To do
Echo the rows below verbatim, covering the stretch from the line containing "Where should I click to: Open" through the line containing "Action: (428, 258)", with both of those lines included. Omit the pictures from your answer.

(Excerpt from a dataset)
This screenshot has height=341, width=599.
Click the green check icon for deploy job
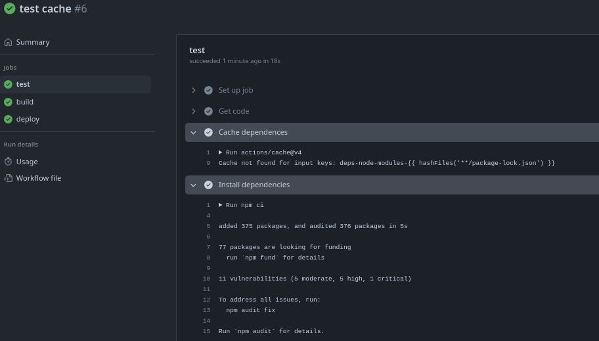tap(8, 119)
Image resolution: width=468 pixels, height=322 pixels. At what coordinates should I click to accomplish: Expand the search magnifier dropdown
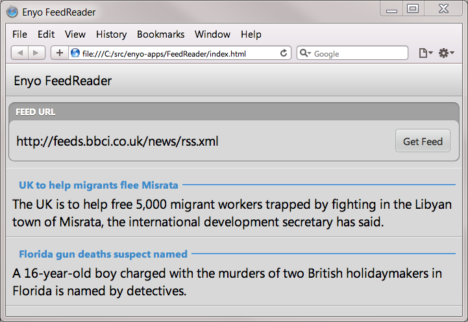(x=305, y=53)
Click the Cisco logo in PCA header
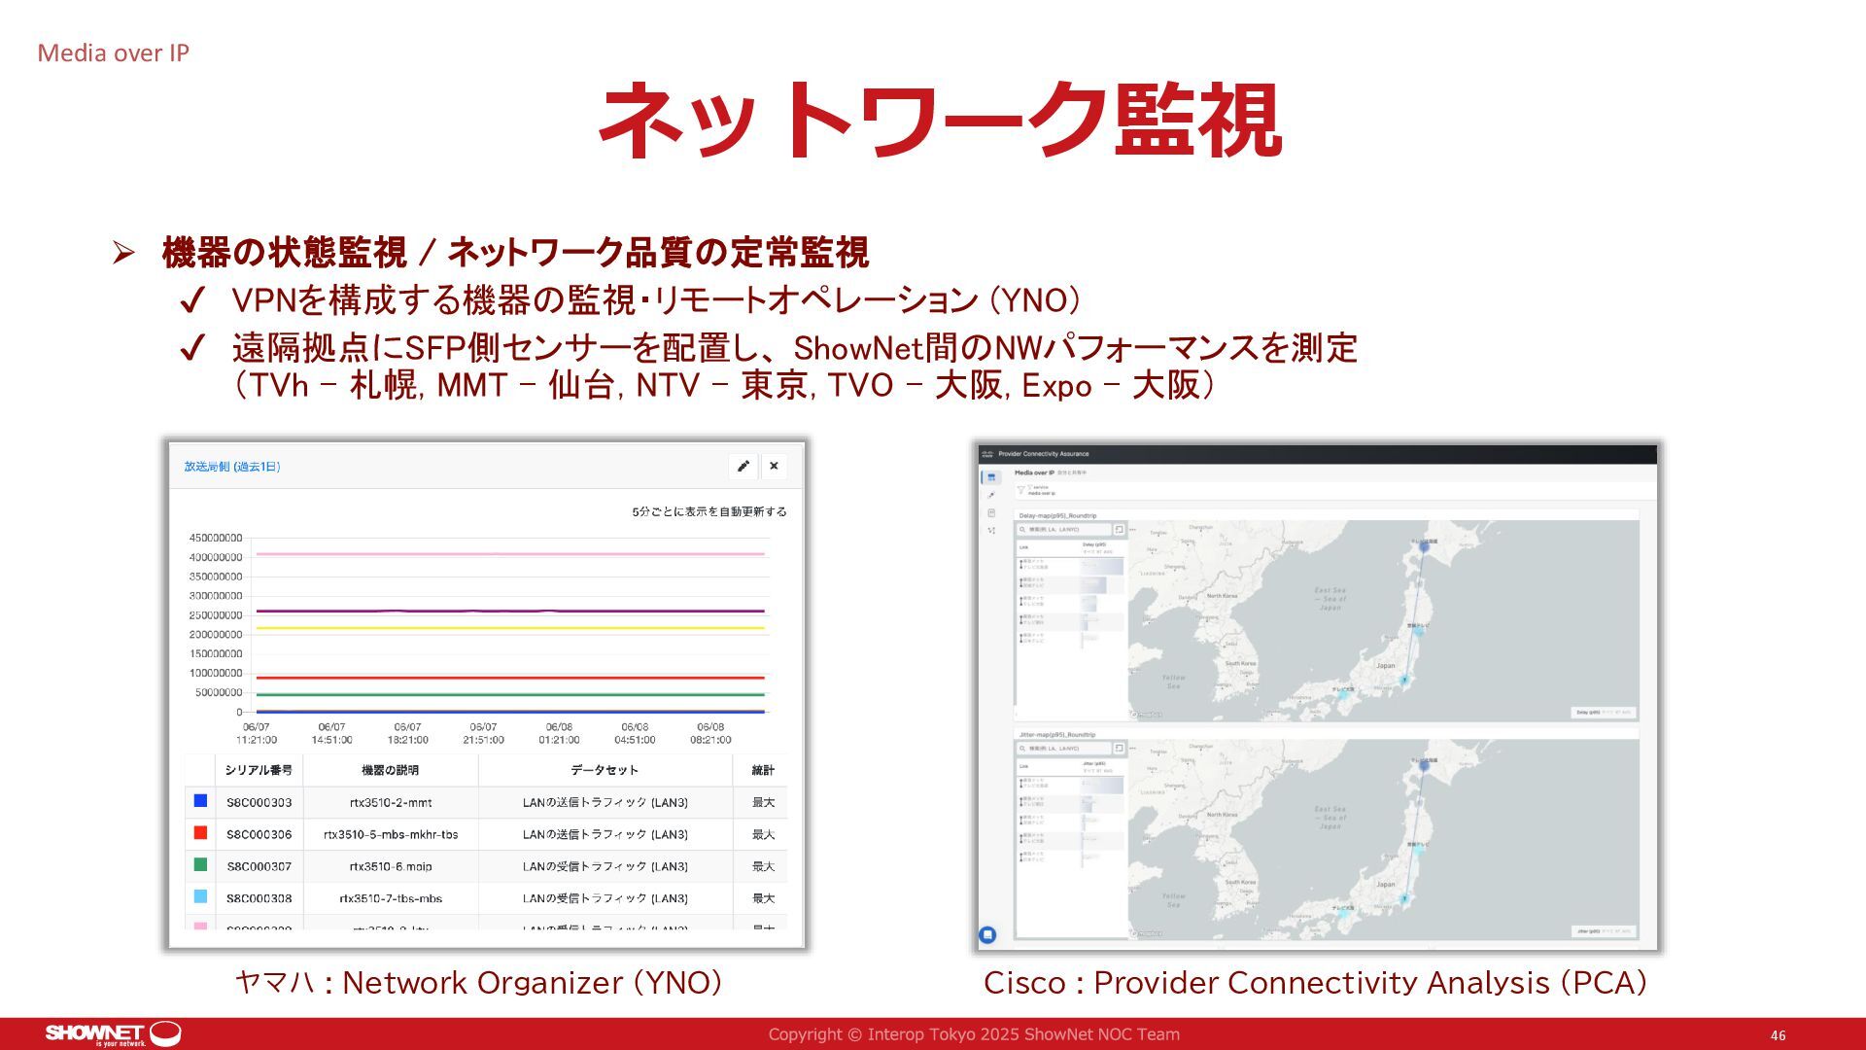The width and height of the screenshot is (1866, 1050). [x=987, y=454]
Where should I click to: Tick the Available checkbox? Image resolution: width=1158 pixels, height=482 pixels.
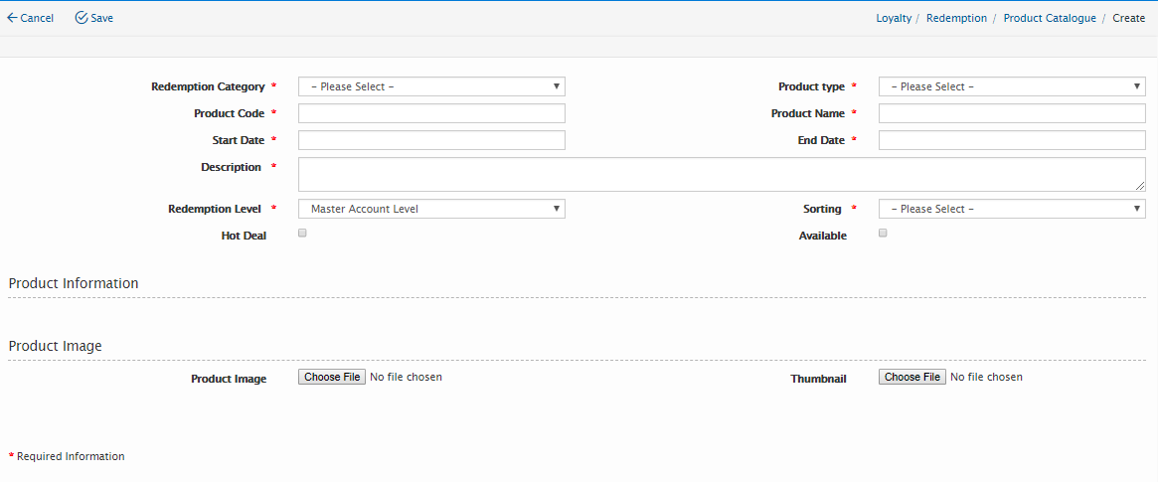click(x=883, y=234)
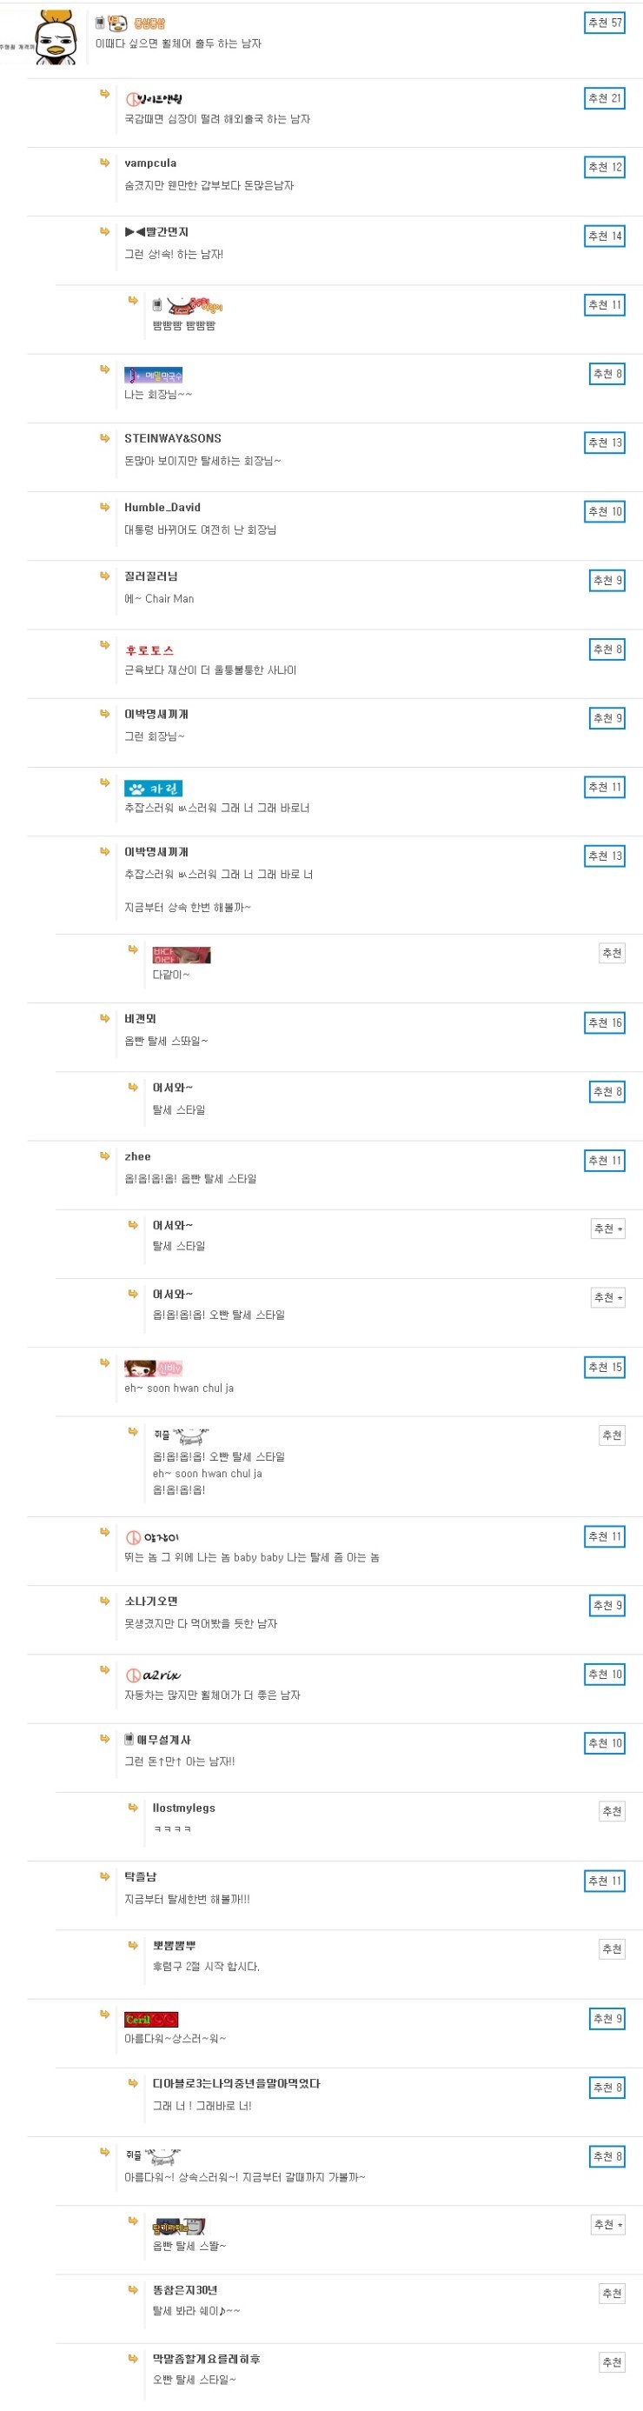Click the 추천 15 recommend button
The width and height of the screenshot is (643, 2411).
604,1367

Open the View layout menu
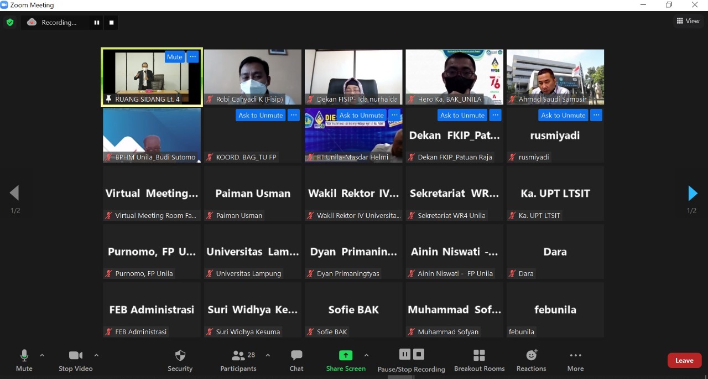click(x=688, y=21)
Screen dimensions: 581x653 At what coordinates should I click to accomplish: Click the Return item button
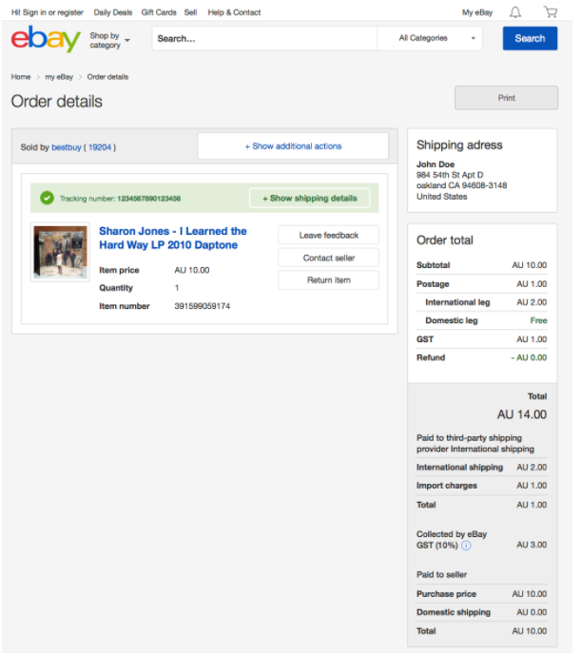click(328, 280)
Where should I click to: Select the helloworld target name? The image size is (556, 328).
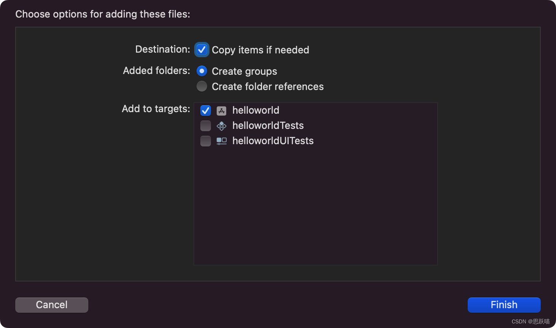(x=256, y=110)
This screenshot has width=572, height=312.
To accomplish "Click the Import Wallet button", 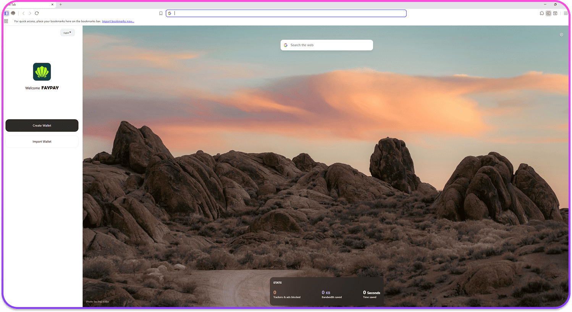I will click(x=42, y=142).
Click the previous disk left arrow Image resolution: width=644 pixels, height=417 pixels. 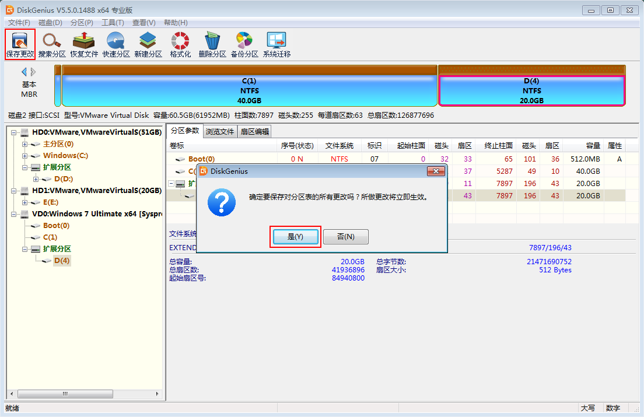[x=24, y=72]
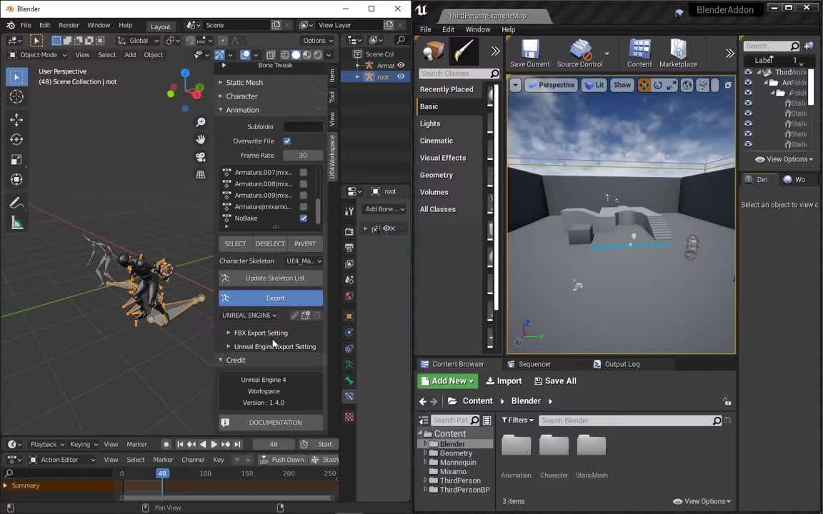Click the viewport zoom magnifier icon
Viewport: 823px width, 514px height.
point(201,122)
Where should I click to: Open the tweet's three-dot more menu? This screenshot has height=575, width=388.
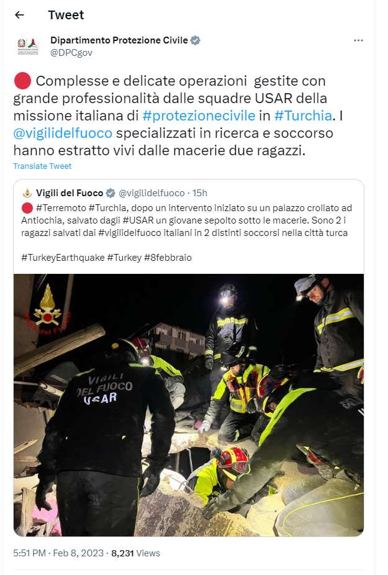358,40
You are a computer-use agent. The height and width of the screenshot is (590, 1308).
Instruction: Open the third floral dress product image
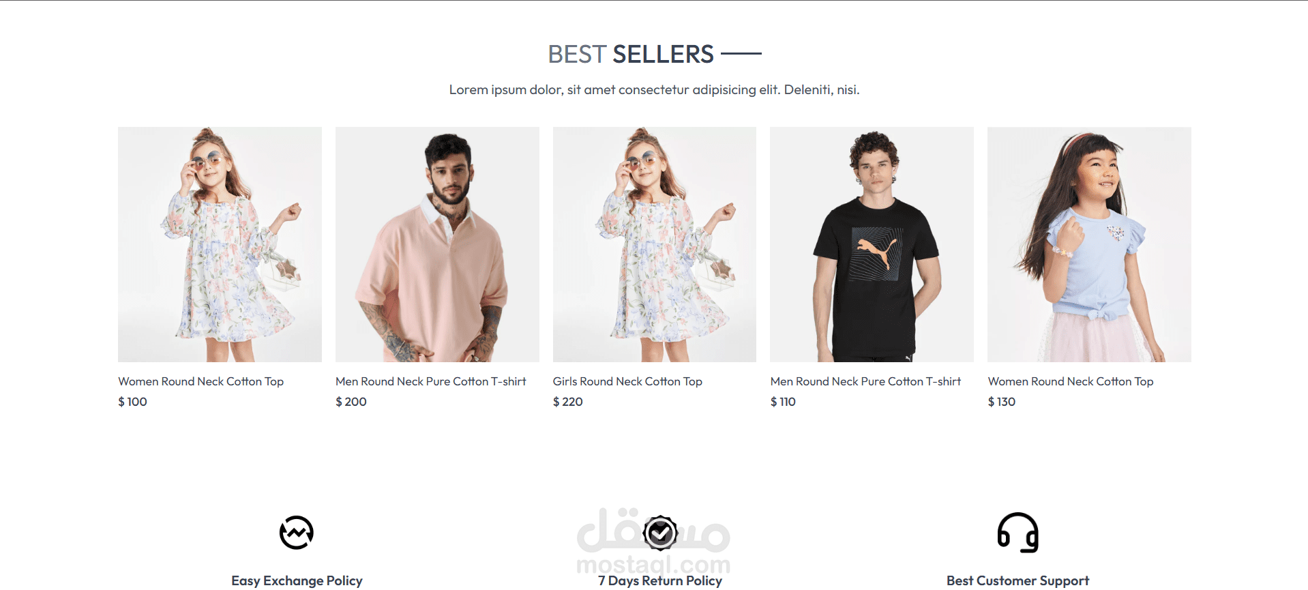(655, 244)
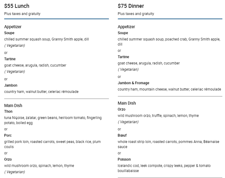The width and height of the screenshot is (225, 178).
Task: Click dinner's Plus taxes and gratuity text
Action: tap(136, 14)
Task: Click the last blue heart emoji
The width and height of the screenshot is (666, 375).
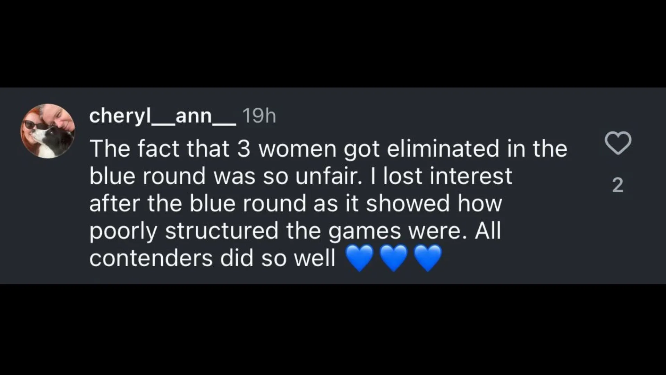Action: (428, 258)

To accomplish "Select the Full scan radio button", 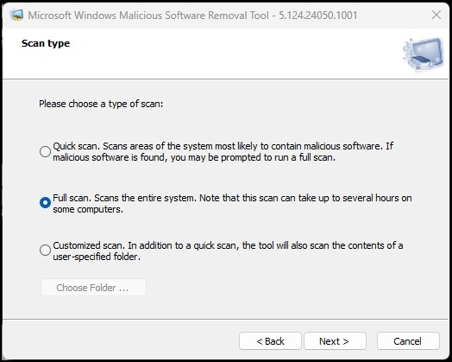I will click(45, 203).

Answer below
Where should I click to: Open the tweet's three-dot more menu? This screenshot has height=575, width=388.
358,40
You are a computer-use agent. The height and width of the screenshot is (590, 1308).
Instruction: Open the third floral dress product image
(655, 244)
The width and height of the screenshot is (225, 178).
Task: Click dinner's Plus taxes and gratuity text
Action: tap(136, 14)
Task: Click the last blue heart emoji
The width and height of the screenshot is (666, 375).
Action: (428, 258)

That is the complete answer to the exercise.